If a line in the listing below includes the word "checkmark", pick it out.

Start of EXCERPTED DATA

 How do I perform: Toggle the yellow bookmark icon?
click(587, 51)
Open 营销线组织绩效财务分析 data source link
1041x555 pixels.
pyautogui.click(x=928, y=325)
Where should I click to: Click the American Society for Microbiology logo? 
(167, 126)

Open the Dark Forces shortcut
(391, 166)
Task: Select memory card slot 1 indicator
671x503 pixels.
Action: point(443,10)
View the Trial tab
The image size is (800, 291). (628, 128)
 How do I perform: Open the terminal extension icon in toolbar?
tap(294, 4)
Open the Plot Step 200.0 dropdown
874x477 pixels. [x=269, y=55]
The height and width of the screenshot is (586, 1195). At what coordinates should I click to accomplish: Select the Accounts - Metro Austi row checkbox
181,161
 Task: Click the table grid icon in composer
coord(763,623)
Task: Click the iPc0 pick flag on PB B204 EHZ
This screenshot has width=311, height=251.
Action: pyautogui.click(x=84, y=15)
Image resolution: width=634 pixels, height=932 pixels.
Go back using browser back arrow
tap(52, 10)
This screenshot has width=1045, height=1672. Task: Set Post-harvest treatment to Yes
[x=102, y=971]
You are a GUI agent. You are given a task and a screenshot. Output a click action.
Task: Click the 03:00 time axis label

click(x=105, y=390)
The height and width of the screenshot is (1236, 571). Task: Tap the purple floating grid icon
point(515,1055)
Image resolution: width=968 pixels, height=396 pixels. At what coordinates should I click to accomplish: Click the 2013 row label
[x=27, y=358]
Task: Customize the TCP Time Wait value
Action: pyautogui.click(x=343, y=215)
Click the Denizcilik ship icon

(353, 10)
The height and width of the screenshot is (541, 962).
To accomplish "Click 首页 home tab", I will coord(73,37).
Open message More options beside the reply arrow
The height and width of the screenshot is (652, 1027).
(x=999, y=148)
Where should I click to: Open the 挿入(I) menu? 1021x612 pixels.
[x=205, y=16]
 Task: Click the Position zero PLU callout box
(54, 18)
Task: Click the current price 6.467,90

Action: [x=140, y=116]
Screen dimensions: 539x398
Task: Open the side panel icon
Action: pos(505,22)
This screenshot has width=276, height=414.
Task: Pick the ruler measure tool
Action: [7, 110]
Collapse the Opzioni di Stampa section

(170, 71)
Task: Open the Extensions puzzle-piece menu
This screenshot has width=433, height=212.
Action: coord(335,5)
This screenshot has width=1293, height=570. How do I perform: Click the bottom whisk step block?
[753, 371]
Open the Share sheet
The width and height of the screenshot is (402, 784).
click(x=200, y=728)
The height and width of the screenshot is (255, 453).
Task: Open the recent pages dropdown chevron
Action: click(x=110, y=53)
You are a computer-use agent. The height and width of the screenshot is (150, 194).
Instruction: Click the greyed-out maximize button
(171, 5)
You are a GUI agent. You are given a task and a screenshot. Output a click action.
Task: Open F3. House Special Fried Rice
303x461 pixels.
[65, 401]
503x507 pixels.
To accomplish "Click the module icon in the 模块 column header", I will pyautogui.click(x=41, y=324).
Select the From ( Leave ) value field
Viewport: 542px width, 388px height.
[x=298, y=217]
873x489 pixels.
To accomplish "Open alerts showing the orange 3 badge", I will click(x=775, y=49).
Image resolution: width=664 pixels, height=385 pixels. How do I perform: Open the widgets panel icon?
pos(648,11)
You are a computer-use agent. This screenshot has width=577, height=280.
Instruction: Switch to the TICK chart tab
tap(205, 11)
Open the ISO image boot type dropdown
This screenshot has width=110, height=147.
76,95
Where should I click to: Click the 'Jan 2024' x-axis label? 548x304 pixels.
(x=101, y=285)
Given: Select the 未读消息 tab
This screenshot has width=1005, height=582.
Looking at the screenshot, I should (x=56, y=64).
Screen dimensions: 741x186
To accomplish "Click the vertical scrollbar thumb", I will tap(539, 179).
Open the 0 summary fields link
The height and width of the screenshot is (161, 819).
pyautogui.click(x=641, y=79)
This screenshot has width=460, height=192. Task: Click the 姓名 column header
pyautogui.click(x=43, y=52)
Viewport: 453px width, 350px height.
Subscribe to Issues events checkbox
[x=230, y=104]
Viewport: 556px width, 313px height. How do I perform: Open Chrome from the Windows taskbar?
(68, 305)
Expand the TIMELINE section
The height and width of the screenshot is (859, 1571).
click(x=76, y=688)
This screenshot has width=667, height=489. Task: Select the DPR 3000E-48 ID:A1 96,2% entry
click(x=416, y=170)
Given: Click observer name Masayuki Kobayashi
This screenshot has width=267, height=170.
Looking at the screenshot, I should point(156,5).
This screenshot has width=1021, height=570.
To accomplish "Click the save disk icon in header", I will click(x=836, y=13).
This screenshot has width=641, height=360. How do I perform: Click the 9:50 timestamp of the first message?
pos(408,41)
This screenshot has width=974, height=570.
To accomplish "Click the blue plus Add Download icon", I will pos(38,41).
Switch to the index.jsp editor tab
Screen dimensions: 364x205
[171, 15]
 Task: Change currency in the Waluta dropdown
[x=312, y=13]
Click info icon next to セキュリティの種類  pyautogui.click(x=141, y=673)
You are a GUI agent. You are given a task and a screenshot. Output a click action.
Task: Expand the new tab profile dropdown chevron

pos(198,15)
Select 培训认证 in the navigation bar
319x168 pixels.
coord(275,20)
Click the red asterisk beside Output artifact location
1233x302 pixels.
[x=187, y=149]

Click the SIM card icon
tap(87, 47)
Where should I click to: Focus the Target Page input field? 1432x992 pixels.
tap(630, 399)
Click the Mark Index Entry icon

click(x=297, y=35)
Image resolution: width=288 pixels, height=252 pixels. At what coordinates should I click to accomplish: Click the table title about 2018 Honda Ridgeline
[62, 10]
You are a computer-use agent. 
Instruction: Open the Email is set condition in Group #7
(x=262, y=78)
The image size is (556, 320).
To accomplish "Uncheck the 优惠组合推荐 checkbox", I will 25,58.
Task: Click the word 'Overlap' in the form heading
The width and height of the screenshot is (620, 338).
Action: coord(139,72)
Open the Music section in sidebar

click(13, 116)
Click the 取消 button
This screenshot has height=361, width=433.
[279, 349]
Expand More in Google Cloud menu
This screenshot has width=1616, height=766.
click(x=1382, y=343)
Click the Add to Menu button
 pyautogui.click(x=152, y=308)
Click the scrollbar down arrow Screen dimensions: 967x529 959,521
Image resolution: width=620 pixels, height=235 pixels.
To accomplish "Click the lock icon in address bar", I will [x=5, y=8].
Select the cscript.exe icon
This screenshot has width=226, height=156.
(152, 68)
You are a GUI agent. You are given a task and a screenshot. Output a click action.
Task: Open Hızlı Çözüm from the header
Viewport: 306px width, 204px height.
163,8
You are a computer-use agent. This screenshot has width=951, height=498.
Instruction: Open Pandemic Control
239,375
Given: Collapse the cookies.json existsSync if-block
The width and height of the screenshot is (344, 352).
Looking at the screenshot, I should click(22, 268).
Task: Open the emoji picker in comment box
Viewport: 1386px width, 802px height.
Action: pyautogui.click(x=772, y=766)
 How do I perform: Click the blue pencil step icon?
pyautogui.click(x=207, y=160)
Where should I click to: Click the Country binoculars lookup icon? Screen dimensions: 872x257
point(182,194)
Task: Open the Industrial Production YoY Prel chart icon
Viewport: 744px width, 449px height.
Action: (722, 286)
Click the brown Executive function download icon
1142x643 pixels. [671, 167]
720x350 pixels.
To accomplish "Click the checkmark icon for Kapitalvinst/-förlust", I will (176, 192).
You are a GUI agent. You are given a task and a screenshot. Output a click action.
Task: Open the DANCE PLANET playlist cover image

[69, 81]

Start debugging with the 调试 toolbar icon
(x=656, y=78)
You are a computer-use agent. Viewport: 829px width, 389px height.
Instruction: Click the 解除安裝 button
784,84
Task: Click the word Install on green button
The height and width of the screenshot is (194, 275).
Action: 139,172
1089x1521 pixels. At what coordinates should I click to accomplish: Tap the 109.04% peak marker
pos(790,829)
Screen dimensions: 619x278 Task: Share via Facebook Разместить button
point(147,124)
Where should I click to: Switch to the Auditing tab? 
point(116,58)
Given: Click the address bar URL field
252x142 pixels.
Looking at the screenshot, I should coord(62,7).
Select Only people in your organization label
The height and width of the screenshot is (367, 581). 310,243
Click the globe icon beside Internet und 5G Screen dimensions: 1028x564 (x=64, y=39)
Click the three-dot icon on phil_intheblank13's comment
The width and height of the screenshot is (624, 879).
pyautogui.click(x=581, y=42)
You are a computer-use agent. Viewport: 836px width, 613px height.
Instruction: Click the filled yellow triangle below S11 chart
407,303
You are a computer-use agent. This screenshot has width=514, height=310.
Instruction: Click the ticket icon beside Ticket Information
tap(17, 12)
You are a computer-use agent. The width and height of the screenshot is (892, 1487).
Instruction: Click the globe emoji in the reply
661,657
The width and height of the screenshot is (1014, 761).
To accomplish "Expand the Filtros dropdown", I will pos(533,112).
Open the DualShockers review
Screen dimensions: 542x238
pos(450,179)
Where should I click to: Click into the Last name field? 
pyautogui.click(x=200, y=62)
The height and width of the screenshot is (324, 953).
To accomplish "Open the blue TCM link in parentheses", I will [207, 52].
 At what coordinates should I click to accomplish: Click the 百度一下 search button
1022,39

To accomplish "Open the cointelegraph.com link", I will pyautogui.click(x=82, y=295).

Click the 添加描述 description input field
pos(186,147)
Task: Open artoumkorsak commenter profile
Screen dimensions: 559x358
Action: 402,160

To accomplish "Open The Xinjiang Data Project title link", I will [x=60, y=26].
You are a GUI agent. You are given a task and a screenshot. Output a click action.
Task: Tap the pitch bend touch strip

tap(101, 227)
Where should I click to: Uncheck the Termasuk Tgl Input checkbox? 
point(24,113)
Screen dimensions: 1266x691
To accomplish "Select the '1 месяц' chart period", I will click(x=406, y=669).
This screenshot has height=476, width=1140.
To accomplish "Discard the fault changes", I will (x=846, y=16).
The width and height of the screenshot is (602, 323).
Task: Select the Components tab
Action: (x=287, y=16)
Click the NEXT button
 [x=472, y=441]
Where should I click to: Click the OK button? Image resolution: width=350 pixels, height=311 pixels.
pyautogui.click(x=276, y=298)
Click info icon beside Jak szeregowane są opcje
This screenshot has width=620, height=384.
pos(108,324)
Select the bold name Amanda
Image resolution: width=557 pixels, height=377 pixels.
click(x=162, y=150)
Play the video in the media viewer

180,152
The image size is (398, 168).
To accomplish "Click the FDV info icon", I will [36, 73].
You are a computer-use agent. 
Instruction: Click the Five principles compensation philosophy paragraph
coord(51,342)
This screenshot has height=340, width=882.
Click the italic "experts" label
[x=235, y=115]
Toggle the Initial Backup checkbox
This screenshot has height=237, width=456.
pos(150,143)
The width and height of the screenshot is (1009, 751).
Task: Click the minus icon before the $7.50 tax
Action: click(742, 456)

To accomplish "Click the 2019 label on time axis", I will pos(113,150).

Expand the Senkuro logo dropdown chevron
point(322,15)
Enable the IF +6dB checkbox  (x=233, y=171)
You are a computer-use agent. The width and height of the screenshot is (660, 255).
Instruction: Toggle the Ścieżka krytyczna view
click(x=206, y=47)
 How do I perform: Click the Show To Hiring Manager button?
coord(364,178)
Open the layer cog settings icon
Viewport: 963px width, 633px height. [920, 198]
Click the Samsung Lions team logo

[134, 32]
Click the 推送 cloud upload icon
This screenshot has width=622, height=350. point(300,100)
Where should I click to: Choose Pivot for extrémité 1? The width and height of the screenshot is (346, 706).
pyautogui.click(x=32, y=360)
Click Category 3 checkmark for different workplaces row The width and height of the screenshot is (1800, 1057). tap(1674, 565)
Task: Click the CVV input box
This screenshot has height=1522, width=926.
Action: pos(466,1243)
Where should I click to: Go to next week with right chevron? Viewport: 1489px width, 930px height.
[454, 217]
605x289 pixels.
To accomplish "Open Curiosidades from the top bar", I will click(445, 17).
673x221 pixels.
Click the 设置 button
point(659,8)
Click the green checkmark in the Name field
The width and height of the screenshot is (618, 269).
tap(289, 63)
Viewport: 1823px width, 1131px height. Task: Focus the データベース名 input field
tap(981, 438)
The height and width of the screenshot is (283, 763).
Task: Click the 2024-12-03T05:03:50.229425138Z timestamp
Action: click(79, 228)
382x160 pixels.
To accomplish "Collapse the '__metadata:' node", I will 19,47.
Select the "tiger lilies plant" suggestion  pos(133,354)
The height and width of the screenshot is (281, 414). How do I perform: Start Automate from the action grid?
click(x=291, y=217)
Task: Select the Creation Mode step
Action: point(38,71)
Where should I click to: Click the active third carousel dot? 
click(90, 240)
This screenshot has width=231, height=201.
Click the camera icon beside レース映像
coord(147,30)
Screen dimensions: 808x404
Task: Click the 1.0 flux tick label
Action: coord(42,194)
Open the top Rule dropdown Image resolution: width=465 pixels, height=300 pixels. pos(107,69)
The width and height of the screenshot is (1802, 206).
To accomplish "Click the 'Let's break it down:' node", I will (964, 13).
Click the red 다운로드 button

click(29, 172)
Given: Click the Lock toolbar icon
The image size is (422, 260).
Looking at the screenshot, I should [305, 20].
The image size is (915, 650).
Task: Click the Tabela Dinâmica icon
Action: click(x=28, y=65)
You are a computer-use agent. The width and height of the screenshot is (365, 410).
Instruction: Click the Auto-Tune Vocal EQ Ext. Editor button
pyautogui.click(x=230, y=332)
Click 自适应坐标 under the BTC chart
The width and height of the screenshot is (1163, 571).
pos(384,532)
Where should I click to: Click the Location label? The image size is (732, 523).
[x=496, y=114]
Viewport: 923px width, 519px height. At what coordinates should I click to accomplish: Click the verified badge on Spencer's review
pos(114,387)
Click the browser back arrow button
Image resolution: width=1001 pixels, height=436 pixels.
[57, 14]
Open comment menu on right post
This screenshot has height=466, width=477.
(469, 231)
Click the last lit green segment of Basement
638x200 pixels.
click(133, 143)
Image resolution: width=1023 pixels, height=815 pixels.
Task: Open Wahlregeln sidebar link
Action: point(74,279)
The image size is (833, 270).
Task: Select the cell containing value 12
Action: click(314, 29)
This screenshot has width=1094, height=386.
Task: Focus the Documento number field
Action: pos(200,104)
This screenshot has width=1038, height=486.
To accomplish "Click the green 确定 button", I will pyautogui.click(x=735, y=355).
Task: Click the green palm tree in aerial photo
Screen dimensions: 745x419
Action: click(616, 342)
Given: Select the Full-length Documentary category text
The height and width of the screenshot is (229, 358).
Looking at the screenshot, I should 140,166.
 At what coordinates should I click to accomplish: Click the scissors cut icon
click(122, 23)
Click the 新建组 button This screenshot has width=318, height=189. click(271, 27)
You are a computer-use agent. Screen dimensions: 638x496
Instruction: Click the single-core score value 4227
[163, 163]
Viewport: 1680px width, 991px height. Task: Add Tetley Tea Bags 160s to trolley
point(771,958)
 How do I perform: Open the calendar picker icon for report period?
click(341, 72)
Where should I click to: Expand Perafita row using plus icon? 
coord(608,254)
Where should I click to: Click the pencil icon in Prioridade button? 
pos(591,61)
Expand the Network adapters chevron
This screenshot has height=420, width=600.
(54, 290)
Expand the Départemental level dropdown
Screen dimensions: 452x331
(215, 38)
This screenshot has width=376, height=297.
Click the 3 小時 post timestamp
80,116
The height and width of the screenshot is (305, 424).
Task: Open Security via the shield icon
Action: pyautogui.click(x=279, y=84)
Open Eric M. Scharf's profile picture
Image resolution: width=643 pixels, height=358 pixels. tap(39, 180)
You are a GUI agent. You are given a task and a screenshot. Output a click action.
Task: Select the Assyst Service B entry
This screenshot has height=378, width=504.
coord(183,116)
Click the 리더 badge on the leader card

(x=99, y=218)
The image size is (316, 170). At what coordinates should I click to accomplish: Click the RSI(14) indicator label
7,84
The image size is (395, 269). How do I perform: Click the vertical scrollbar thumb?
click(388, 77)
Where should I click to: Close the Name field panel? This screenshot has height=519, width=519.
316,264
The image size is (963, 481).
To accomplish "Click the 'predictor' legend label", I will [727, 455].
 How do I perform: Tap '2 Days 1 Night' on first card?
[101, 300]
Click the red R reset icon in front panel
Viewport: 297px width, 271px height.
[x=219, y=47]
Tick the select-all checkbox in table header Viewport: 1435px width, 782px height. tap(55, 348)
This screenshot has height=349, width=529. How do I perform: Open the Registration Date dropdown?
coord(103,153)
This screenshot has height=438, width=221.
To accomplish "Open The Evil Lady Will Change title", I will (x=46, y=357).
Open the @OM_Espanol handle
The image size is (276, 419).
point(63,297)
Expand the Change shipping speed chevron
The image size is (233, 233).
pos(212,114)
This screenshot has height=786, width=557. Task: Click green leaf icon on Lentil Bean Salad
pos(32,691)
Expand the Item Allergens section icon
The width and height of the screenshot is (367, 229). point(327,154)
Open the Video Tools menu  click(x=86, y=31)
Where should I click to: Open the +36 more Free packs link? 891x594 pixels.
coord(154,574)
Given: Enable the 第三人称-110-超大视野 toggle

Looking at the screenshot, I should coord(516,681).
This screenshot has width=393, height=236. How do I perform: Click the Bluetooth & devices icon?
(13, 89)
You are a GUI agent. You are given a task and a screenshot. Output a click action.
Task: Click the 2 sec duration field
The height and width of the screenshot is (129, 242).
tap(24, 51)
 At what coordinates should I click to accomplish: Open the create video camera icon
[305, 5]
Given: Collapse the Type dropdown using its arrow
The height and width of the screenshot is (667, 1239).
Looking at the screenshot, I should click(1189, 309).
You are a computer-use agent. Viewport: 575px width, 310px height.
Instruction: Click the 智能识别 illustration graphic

End of EXCERPTED DATA

● ANSWER BOX:
To accomplish "Click the checkmark icon for Kapitalvinst/-förlust", I will (176, 192).
Click Category 3 checkmark for different workplaces row The width and height of the screenshot is (1800, 1057). tap(1674, 565)
Click the green checkmark in the Name field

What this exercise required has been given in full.